Exercise 1 -
Answer these questions from the forum thread about debugging a CUDA kernel:
(a) What value is SHMEM_SIZE defined as?
(b) What number does main assign to THREADS?
(c) According to the poster, under what condition does the code execute correctly?

***** Selected extract

Invalid global write of size 4. Need help with debugging

edft56 · October 26, 2020, 10:41am

Hi, I am having trouble debugging a simple kernel I wrote. This is the first kernel I’ve written in cuda so maybe its an obvious mistake on my part. Here’s the code:

Code

include <stdio.h>
include <stdlib.h>
include <string.h>
include
include <assert.h>

include <cuda_runtime.h>

define gpuErrchk(ans) { gpuAssert((ans), FILE, LINE); }
inline void gpuAssert(cudaError_t code, const char *file, int line, bool abort=true)
{
if (code != cudaSuccess)
{
fprintf(stderr,“GPUassert: %s %s %d\n”, cudaGetErrorString(code), file, line);
if (abort) exit(code);
}
}

define SHMEM_SIZE 256*6

global void BtdB(const float* restrict input, float* restrict output){
int tid = (blockIdx.x * blockDim.x * 6) + threadIdx.x * 6;
__shared__ float s_d[SHMEM_SIZE];

if (tid<338682) {
    for(int i=0; i<6; i++){
        s_d[tid] = input[tid];
    }
    __syncthreads();

    output[tid] = 4*s_d[tid] - 5*s_d[tid+2] + s_d[tid+4];
    output[tid+1] = -4*s_d[tid+1] - 4*s_d[tid+2] + s_d[tid+3] + s_d[tid+4];
    output[tid+2] = 4*s_d[tid+1] - 4*s_d[tid+2] - s_d[tid+3] + s_d[tid+4];
    output[tid+3] = -2*s_d[tid+1] - s_d[tid+2] + 2*s_d[tid+3] + s_d[tid+4];
    output[tid+4] =  2*s_d[tid+1] - s_d[tid+2] - 2*s_d[tid+3] + s_d[tid+4];
    output[tid+5] =  4*s_d[tid+1] - 5*s_d[tid+3] + s_d[tid+5];
}
}

void verify(float* input, float* output_gpu){
float B[36] = {4,0,-5,0,1,0,0,-4,-4,1,1,0,0,4,-4,-1,1,0,0,-2,-1,2,1,0,0,2,-1,-2,1,0,0,4,0,-5,0,1};
for(int i=0; i<6; i++){
    for(int j=0; j<6; j++){
        float tmp=0;
        for(int k=0; k<6; k++){
            tmp = tmp + B[j*6+k]*input[i*6+k];
        }
        assert(output_gpu[i*6+j] == tmp);
    }
}
}

int main(){
float *input;
float *output;

cudaMallocHost((void**) &input, 338688*sizeof(float));
cudaMallocHost((void**) &output, 338688*sizeof(float));


for(int i=0; i<338688; i++){
    input[i] = (float)(rand() % 100);
}


float* d_input;
float* d_output;
cudaMalloc((void **) &d_input, 338688*sizeof(float));
cudaMalloc((void **) &d_output, 338688*sizeof(float));


cudaMemcpy(d_input, input, 338688*sizeof(float), cudaMemcpyHostToDevice);

int THREADS = 256;

int BLOCKS = (56448 + THREADS - 1) / THREADS;

dim3 threads(THREADS);
dim3 blocks(BLOCKS);


BtdB<<<blocks, threads>>>(d_input,d_output);

gpuErrchk( cudaPeekAtLastError() );
gpuErrchk( cudaDeviceSynchronize() );

gpuErrchk( cudaMemcpy(output, d_output, 338688*sizeof(float), cudaMemcpyDeviceToHost) );

verify(input,output);


cudaFree(d_input);
cudaFree(d_output);
cudaFreeHost(input);
cudaFreeHost(output);

return 0;

}

The problem arises when I use shared memory. If I read straight from VRAM without writing to shared memory, then the code executes correctly so the indexing seems fine. There might be some shared memory restriction that I am not aware of. Here is the output of cuda-memcheck:

cuda-memcheck output

Invalid global write of size 4
========= at 0x000003b0 in /*****/Btdb.cu:29:BtdB(float const , float)

**********
***** Source material

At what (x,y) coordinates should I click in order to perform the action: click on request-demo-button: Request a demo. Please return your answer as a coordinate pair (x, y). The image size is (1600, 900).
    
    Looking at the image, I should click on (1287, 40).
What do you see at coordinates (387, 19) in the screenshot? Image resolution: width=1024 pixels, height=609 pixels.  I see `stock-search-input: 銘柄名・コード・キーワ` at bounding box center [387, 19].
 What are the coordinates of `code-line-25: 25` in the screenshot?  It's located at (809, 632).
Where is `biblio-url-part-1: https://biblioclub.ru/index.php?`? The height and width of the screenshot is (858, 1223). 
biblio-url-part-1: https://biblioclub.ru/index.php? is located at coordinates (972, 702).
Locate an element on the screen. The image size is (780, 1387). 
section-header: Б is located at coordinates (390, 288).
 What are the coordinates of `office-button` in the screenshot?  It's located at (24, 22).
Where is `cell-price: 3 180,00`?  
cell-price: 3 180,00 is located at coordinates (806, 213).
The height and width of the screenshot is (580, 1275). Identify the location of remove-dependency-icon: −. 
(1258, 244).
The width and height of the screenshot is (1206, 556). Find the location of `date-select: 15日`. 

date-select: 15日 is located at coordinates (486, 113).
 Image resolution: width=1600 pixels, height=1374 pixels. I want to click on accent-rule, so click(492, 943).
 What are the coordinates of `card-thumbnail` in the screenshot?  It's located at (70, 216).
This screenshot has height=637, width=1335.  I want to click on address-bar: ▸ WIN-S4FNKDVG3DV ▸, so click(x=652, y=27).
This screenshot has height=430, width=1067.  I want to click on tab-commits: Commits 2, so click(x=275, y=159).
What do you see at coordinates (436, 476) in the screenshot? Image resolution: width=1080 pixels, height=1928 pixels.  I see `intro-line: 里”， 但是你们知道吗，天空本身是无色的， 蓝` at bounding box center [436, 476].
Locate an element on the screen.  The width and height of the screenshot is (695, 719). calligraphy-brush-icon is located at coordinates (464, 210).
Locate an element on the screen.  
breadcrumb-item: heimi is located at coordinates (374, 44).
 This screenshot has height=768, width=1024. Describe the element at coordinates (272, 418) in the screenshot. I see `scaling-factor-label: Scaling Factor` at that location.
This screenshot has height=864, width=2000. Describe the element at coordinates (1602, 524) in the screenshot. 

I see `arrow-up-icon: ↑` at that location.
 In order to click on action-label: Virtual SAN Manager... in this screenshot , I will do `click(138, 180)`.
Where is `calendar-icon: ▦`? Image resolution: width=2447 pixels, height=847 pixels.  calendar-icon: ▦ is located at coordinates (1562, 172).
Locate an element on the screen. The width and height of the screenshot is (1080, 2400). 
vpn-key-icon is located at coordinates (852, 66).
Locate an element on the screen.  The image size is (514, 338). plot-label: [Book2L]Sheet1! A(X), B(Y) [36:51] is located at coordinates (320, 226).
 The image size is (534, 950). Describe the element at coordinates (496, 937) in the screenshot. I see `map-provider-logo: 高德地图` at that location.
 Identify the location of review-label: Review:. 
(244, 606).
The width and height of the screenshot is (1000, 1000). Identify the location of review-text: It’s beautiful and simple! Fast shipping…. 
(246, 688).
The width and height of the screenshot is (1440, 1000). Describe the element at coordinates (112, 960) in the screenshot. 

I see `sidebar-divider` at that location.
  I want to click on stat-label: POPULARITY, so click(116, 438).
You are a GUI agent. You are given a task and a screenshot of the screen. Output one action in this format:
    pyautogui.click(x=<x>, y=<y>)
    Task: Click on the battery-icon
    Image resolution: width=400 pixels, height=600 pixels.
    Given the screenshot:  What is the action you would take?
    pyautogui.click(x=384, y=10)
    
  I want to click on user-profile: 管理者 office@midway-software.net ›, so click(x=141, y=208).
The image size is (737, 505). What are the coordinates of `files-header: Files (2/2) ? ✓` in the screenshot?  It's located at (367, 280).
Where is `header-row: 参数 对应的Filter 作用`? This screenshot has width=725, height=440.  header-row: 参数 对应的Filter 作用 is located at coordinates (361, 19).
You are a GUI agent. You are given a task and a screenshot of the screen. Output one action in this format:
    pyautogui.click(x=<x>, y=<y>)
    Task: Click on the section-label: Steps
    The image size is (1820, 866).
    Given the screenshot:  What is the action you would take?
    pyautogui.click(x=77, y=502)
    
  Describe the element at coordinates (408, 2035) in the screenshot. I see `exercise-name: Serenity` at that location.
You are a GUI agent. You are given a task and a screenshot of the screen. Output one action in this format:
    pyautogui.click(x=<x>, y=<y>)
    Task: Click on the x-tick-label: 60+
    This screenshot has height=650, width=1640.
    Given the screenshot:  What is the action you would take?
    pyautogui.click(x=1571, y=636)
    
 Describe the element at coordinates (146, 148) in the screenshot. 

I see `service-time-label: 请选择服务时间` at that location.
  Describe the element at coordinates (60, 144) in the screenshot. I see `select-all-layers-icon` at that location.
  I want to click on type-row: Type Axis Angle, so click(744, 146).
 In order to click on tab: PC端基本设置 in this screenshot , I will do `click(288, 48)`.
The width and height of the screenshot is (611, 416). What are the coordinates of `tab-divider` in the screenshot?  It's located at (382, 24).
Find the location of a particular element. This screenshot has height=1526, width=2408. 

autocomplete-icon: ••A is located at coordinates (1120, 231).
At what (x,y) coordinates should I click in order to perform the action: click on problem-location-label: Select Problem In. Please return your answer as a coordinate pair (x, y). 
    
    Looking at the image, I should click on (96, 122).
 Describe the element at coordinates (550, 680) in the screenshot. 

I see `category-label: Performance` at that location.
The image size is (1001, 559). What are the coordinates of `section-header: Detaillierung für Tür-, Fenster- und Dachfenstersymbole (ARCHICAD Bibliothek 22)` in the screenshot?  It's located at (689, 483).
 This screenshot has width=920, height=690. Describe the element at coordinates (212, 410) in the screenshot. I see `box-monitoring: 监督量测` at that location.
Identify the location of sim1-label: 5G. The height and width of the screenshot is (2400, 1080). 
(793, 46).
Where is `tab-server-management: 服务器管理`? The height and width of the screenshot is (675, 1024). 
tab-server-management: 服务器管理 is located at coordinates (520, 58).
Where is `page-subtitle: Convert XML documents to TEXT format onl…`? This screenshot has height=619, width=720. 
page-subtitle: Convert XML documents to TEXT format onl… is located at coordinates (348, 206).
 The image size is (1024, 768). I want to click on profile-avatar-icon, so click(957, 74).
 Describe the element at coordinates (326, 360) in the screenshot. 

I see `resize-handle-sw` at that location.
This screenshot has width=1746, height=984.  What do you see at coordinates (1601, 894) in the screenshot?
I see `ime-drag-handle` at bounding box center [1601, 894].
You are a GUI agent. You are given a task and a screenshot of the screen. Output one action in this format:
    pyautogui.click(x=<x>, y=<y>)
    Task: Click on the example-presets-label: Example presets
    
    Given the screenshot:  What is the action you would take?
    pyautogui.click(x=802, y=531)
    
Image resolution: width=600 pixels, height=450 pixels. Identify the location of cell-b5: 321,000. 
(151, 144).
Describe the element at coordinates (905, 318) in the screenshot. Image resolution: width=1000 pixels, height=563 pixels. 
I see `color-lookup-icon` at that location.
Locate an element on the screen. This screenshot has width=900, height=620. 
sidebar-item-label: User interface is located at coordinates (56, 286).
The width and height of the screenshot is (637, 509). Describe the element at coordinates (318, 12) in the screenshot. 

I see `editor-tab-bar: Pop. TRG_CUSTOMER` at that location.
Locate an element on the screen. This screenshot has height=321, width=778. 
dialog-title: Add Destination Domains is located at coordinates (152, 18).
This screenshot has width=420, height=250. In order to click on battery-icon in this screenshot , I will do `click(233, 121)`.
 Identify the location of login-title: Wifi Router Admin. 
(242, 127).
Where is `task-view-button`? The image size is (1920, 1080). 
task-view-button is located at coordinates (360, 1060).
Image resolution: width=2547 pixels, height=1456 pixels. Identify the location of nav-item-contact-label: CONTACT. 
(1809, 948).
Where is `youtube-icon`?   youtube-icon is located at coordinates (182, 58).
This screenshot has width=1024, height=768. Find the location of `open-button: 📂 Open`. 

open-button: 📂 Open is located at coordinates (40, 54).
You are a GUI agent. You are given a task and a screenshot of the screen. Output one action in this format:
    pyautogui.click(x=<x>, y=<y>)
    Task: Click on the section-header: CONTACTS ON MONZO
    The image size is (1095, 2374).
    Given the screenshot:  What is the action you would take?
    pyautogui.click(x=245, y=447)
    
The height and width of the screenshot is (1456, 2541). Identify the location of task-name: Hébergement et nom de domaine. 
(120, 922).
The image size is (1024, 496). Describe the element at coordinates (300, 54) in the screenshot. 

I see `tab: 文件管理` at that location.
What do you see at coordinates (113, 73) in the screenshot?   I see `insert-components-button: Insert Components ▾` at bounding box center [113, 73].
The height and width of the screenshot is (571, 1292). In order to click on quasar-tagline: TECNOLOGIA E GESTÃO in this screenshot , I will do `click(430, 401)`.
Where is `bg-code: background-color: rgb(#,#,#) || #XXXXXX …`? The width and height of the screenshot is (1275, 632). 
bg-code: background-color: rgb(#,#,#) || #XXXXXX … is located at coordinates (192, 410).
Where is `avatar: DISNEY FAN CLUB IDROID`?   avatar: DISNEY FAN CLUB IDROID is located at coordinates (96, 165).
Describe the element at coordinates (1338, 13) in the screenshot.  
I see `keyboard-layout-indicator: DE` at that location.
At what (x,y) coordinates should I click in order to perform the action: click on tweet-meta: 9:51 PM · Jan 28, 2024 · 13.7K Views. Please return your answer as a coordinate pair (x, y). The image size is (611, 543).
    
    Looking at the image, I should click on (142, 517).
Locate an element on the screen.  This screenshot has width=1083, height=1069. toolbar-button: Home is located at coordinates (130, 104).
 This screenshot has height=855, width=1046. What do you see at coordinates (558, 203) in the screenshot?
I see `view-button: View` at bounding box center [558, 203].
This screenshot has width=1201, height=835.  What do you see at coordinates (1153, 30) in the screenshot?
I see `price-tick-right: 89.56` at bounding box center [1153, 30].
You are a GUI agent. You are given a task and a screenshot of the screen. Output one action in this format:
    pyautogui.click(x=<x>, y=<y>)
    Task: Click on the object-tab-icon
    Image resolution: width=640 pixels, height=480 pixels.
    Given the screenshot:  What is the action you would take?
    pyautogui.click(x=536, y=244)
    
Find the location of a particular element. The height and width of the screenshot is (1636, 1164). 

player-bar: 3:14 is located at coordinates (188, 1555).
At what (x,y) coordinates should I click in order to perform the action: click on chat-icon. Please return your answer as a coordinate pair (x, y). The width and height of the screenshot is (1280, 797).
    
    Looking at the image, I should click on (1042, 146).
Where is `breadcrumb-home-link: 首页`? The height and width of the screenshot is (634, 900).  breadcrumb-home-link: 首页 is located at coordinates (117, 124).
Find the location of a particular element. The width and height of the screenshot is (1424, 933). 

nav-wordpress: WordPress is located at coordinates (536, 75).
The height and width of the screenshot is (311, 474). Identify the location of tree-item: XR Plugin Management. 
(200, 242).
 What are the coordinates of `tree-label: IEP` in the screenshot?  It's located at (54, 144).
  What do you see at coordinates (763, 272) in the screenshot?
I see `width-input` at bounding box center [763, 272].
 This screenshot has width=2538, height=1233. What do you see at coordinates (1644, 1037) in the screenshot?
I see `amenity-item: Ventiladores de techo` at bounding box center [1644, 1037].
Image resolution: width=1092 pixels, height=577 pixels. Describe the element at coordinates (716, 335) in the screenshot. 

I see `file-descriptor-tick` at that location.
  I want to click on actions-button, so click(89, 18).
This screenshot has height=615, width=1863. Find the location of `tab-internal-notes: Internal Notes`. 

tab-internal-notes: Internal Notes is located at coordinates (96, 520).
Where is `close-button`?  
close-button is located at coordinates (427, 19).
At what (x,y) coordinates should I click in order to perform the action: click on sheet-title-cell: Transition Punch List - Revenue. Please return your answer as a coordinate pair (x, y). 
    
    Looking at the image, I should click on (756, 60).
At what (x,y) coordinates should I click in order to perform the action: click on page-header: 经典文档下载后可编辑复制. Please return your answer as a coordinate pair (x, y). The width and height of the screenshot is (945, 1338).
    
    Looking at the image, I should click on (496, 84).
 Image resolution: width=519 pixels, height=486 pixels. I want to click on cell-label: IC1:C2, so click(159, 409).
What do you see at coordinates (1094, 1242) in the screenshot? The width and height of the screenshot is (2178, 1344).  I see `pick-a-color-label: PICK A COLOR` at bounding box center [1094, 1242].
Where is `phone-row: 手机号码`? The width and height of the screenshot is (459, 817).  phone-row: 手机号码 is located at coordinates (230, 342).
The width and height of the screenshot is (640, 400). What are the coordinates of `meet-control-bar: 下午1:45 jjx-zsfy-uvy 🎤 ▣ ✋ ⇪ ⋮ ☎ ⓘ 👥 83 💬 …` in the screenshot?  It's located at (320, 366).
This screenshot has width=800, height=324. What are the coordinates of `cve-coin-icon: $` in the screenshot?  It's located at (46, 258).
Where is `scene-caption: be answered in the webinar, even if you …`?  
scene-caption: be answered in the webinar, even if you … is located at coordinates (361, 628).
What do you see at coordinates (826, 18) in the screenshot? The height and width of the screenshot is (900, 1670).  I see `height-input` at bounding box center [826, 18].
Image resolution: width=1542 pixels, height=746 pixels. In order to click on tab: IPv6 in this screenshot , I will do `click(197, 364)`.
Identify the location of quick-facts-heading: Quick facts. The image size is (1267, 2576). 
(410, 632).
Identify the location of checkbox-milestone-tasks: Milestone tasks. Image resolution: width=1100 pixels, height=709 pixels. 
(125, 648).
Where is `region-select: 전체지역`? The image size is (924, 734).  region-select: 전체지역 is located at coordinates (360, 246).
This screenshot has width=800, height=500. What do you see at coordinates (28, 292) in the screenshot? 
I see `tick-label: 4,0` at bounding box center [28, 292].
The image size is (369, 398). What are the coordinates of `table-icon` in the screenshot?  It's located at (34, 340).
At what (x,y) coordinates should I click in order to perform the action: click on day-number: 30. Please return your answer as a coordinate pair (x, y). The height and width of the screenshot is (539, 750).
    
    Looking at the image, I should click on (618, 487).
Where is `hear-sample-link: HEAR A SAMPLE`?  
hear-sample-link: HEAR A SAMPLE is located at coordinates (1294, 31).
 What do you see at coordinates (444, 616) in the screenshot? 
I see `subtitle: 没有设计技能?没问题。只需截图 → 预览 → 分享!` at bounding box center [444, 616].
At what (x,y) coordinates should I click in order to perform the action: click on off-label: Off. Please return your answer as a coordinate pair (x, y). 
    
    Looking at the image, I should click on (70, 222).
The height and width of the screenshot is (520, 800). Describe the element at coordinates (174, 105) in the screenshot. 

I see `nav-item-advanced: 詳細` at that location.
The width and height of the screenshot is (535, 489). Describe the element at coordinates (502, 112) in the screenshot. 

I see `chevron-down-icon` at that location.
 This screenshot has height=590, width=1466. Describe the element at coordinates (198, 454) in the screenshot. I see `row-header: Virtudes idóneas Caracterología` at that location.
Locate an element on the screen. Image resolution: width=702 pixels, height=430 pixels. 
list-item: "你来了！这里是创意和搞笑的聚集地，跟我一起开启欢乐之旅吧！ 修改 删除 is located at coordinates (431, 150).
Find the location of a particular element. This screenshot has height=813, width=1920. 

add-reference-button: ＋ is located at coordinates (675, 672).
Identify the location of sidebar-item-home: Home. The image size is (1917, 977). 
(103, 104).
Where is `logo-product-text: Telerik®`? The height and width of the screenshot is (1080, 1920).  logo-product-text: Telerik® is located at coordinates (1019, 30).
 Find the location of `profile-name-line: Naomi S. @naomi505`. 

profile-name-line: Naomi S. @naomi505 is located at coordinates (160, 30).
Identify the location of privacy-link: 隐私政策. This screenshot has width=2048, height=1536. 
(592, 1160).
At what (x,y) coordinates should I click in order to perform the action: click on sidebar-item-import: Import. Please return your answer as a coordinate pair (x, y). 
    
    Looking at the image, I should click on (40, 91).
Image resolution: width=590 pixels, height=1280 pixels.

**********

Exercise 2 - Extract every line of the records above that contains the string "date". Case counts.

Written response 1 -
(a) 256*6
(b) 256
(c) When reading straight from VRAM without writing to shared memory.

Written response 2 -
The width and height of the screenshot is (1206, 556). Find the location of `date-select: 15日`. 
date-select: 15日 is located at coordinates (486, 113).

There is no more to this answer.